┌─ SUPPLIED MATERIAL
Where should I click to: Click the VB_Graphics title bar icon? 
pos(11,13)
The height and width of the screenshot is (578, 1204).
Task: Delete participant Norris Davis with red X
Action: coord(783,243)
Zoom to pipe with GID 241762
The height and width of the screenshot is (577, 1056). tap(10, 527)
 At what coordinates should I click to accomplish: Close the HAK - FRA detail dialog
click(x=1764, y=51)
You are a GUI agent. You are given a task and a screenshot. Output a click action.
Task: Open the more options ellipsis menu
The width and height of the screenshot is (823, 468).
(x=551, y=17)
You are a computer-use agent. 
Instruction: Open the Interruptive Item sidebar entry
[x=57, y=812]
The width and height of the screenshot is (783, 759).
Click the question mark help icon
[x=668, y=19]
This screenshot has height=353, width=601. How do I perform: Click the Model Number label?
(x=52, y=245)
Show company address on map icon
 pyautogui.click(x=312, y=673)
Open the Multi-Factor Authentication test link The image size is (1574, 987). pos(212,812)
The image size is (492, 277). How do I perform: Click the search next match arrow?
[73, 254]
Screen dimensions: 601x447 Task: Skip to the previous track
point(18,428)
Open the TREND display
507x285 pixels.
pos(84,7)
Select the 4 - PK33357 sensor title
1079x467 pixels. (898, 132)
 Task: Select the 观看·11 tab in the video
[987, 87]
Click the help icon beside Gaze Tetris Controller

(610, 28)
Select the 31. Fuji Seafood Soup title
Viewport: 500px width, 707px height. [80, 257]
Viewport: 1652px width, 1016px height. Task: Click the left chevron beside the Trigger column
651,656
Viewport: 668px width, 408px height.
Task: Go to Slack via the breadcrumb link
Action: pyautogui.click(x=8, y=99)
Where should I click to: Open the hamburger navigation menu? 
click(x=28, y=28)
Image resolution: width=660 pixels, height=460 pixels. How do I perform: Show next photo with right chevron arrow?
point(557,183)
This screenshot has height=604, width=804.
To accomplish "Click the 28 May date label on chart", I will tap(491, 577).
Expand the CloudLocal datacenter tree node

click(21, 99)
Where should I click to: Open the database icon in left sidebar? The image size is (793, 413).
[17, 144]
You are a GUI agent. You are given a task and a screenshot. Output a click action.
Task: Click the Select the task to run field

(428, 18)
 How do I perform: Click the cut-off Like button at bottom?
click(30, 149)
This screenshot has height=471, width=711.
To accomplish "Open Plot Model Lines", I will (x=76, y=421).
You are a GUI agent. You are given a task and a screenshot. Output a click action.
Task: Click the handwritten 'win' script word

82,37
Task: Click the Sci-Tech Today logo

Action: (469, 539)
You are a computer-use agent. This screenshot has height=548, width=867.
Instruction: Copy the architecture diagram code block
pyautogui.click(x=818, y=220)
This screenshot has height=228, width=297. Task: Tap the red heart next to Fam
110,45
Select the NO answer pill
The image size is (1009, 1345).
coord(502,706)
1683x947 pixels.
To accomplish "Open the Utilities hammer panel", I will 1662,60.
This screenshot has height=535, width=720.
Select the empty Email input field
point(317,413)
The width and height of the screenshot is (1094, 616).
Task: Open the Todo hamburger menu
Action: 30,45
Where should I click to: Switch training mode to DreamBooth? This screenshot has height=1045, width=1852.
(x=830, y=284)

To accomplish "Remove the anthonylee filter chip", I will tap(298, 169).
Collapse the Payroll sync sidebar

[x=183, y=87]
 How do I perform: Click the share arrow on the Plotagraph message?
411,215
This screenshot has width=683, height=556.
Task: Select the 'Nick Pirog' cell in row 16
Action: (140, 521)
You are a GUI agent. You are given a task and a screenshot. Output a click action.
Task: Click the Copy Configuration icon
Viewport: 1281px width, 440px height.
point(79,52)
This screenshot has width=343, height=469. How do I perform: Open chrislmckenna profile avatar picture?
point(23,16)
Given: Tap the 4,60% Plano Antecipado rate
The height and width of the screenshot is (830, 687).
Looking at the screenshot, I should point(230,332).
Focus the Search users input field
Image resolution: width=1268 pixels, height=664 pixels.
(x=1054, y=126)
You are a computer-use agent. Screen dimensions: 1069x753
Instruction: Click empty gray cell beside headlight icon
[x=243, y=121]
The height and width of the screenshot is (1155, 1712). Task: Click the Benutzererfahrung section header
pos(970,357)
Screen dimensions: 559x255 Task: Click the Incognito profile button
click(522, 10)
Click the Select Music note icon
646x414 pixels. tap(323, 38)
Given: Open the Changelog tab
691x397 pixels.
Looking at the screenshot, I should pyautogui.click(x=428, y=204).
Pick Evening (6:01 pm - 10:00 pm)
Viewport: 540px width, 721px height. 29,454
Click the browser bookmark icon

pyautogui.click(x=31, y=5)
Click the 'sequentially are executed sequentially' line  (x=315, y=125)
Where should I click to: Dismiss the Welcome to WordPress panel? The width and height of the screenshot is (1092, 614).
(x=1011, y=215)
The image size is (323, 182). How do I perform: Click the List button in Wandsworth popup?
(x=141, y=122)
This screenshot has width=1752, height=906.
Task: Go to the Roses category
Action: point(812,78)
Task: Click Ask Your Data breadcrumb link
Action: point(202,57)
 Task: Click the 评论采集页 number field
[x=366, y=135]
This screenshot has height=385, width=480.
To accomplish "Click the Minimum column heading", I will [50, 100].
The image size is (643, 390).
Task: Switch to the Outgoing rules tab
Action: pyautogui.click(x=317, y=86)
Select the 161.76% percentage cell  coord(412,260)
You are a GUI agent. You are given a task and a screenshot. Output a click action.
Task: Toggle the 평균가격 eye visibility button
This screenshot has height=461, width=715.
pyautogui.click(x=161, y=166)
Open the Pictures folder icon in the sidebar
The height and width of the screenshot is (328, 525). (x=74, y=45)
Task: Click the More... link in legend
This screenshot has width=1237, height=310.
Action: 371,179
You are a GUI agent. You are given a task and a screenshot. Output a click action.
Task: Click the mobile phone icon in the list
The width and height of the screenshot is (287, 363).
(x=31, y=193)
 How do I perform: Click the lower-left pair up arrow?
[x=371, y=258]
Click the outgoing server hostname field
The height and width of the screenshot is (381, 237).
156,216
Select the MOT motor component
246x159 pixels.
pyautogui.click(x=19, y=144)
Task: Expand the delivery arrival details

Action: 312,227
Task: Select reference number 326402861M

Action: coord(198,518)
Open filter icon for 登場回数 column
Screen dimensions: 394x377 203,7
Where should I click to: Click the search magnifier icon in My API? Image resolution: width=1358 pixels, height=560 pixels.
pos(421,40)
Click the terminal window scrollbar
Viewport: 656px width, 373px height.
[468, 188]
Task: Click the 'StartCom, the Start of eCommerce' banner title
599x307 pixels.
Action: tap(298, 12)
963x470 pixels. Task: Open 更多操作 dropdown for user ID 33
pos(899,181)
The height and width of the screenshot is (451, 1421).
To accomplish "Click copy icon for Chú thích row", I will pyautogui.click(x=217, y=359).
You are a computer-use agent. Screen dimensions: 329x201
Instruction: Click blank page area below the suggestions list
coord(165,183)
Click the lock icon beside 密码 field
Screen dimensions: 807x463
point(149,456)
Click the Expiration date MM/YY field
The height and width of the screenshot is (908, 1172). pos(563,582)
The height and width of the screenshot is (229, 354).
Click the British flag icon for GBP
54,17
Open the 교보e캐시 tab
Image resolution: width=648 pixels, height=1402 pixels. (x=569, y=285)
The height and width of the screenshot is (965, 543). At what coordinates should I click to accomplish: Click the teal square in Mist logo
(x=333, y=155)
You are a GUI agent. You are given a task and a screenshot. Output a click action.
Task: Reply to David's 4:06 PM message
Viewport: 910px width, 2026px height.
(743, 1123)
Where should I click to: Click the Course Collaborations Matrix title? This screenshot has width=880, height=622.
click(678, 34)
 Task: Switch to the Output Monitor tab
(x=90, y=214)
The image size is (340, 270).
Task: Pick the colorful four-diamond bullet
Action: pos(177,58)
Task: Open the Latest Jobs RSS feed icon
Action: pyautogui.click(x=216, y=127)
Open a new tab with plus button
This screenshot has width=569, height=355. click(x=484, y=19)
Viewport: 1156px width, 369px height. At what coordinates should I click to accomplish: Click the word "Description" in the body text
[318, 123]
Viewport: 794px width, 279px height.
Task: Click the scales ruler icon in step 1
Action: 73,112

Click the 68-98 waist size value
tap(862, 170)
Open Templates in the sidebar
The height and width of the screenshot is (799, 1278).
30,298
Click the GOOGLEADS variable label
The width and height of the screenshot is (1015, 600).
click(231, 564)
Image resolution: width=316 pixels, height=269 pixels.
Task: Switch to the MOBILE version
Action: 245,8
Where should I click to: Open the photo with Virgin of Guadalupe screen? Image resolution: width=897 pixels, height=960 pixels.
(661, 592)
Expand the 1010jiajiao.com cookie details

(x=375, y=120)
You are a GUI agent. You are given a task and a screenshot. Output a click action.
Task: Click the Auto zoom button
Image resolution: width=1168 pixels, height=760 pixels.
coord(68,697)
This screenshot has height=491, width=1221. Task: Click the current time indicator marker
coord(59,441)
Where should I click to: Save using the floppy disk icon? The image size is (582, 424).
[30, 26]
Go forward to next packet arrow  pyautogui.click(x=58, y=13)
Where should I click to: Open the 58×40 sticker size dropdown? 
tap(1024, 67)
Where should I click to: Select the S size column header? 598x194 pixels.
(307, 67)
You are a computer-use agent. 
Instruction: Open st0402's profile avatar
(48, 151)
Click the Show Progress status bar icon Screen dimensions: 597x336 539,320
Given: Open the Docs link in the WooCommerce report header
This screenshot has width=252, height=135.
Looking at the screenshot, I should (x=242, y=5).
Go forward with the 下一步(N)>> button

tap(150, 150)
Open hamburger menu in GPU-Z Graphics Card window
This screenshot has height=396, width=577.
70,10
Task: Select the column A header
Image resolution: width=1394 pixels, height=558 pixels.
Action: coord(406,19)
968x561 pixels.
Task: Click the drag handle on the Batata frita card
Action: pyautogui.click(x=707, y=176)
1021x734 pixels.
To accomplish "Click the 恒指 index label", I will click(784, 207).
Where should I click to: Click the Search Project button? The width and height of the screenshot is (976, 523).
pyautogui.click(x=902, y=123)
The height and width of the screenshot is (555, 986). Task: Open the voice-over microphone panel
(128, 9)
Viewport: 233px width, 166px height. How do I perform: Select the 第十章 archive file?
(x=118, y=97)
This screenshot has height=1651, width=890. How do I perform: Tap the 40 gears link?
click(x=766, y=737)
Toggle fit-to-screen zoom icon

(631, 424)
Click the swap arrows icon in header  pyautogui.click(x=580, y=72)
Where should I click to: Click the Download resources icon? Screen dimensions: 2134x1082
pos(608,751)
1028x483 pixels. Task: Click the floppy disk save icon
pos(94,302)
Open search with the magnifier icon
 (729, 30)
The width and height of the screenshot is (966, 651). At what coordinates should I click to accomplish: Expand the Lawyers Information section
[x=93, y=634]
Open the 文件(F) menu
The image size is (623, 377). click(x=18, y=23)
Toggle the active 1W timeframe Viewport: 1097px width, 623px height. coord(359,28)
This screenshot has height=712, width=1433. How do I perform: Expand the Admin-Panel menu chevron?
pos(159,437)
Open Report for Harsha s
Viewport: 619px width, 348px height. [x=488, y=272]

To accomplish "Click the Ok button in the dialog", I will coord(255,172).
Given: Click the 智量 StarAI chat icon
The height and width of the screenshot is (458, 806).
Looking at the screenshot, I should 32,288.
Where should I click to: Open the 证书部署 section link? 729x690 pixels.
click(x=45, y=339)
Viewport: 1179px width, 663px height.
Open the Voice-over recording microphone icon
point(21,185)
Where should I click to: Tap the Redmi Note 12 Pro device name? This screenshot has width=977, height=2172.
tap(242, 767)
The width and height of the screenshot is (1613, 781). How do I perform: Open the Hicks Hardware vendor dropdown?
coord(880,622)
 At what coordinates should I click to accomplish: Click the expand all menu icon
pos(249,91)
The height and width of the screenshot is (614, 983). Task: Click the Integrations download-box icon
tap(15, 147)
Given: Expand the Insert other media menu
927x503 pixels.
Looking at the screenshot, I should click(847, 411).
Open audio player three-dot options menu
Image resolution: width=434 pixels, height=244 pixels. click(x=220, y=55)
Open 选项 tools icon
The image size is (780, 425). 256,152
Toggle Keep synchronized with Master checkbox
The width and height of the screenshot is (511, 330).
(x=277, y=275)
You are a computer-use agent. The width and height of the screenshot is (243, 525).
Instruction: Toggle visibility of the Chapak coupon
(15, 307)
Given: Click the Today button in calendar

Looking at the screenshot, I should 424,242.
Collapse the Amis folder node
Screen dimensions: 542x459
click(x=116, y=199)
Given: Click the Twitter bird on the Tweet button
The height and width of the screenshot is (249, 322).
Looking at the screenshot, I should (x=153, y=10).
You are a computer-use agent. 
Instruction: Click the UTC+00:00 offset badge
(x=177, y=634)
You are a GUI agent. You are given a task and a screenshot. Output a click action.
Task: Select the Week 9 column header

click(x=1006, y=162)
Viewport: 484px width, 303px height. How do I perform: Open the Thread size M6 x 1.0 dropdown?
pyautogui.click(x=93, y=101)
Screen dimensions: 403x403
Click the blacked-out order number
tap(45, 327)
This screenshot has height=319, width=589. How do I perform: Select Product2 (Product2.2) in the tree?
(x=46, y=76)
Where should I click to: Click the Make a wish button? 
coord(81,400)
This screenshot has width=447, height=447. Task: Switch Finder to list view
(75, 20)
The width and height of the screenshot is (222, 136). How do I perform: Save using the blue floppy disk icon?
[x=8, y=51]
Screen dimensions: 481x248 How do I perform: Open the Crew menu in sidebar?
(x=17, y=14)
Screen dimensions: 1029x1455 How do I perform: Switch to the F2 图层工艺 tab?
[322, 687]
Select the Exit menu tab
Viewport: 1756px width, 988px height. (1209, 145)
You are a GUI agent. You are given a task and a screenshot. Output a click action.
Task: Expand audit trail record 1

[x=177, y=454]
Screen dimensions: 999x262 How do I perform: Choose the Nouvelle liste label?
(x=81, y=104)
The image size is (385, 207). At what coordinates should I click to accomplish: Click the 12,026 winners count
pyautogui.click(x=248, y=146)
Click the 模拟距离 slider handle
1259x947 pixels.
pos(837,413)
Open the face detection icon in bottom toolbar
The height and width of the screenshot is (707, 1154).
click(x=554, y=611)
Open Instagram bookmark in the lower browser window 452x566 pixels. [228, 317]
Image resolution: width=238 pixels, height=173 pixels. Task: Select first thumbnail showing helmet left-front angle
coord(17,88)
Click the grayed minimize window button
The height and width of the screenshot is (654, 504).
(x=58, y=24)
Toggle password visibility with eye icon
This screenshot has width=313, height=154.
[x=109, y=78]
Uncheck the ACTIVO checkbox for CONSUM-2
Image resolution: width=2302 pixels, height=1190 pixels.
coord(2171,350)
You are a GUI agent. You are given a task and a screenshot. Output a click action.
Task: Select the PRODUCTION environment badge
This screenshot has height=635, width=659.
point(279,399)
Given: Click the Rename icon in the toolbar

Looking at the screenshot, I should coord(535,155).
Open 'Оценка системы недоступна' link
└─
* EXERCISE INSTRUCTIONS:
Copy out every line from the entries above that contains the word "message".

* RESULT OF THIS EXERCISE:
 How do I perform: Click the share arrow on the Plotagraph message?
Task: Reply to David's 4:06 PM message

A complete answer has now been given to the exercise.